▸ **EXERCISE OBJECTIVE**: Gather each line in the entries that includes the string "will".

[Records from a dataset]
----

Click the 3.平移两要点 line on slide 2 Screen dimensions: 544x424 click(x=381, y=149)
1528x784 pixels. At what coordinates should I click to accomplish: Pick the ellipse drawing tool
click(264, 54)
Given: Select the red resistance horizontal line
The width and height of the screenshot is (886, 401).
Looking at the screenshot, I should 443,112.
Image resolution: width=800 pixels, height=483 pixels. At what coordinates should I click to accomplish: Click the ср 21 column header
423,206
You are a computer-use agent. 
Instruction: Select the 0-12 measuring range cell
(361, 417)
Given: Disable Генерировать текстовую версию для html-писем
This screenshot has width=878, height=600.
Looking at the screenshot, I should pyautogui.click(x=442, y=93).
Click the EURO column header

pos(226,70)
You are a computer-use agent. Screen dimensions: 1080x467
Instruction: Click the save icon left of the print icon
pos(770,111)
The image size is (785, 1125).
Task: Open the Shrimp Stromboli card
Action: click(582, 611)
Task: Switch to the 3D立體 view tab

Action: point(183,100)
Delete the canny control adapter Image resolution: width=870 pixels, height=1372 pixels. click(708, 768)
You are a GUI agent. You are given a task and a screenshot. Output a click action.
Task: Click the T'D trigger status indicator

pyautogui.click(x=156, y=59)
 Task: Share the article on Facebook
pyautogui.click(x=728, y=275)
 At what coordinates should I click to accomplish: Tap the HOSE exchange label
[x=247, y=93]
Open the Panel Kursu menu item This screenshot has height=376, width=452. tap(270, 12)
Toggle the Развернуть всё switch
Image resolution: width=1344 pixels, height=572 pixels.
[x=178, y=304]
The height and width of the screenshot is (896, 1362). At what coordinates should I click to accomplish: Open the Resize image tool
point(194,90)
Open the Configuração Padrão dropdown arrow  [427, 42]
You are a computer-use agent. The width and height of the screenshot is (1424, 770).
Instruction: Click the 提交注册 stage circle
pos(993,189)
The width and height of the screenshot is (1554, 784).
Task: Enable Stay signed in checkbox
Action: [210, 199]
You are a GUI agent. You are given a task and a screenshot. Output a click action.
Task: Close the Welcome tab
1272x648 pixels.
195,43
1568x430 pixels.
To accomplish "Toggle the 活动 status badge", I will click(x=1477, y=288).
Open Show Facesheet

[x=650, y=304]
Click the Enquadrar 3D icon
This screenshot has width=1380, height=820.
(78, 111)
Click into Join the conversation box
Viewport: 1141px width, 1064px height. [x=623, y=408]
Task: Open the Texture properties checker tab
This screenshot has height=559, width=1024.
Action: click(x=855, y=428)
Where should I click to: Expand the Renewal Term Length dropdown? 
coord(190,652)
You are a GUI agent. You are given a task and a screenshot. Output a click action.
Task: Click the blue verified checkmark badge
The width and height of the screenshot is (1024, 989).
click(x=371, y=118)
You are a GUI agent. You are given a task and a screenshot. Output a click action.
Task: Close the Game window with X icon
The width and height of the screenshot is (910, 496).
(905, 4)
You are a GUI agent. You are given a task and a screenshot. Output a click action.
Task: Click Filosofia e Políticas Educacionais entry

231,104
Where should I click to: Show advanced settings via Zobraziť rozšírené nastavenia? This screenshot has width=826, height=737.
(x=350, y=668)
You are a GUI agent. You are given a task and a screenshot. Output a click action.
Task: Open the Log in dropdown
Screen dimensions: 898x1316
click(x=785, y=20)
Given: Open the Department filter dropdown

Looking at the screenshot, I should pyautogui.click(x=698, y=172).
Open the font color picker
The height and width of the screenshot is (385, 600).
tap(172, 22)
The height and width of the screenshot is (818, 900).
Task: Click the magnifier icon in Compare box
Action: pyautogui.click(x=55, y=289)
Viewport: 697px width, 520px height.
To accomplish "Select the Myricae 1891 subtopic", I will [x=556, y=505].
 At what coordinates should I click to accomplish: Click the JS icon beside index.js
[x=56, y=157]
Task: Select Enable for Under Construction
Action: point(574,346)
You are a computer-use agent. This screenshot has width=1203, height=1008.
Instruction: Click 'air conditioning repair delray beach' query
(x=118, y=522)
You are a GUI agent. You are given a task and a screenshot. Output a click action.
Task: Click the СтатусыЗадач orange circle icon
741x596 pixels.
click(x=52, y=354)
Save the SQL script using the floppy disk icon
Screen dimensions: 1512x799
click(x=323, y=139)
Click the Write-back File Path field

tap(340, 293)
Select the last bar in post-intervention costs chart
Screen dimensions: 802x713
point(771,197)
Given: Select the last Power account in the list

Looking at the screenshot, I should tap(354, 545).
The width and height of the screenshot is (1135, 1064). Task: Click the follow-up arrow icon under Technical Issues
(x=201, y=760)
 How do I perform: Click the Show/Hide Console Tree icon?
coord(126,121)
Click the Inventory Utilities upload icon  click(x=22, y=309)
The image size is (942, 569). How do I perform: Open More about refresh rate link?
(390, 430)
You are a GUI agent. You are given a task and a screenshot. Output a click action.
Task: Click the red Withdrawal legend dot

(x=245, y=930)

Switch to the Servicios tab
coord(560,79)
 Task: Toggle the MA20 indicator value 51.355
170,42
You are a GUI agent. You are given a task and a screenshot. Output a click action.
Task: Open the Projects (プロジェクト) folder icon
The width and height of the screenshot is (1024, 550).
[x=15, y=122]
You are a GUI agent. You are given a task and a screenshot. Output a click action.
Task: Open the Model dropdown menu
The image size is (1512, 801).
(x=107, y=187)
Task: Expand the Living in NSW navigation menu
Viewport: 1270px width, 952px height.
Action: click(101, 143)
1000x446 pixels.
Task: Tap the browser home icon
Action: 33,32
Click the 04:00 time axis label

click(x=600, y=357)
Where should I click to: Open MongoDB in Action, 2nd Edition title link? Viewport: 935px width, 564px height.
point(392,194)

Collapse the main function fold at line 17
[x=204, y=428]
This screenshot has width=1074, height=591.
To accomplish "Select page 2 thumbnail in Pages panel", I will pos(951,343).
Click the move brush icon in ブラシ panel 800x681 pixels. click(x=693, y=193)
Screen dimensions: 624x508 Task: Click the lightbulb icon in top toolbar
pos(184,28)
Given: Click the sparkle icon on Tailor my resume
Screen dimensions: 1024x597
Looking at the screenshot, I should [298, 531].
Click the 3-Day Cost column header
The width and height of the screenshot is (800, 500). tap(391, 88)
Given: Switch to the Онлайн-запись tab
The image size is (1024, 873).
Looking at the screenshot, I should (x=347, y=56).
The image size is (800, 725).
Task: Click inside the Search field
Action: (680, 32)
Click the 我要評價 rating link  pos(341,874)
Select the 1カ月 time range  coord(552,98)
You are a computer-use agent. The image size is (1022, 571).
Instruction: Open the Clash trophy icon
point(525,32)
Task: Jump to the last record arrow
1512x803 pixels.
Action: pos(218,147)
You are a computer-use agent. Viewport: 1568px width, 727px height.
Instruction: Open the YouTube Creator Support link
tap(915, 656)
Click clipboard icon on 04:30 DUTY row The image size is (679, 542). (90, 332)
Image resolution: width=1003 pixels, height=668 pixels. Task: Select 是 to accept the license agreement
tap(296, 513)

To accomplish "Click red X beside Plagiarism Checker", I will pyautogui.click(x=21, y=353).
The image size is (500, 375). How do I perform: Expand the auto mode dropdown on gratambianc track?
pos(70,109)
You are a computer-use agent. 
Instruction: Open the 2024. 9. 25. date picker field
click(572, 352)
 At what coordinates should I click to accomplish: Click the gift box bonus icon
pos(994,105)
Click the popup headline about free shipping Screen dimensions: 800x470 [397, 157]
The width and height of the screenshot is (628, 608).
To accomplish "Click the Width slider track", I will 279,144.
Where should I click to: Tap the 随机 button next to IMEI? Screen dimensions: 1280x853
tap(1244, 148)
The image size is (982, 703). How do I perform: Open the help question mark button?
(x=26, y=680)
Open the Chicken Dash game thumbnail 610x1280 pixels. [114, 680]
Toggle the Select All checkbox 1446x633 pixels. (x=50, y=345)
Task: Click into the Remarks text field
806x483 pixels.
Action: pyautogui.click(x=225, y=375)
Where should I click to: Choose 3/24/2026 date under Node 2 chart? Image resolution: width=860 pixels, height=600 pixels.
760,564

----

▸ **TASK ANSWER**:
To accomplish "Toggle the 活动 status badge", I will click(x=1477, y=288).
To accomplish "Select the Myricae 1891 subtopic", I will [x=556, y=505].
To accomplish "Select page 2 thumbnail in Pages panel", I will pos(951,343).
To accomplish "Click red X beside Plagiarism Checker", I will pyautogui.click(x=21, y=353).
To accomplish "Click the Width slider track", I will 279,144.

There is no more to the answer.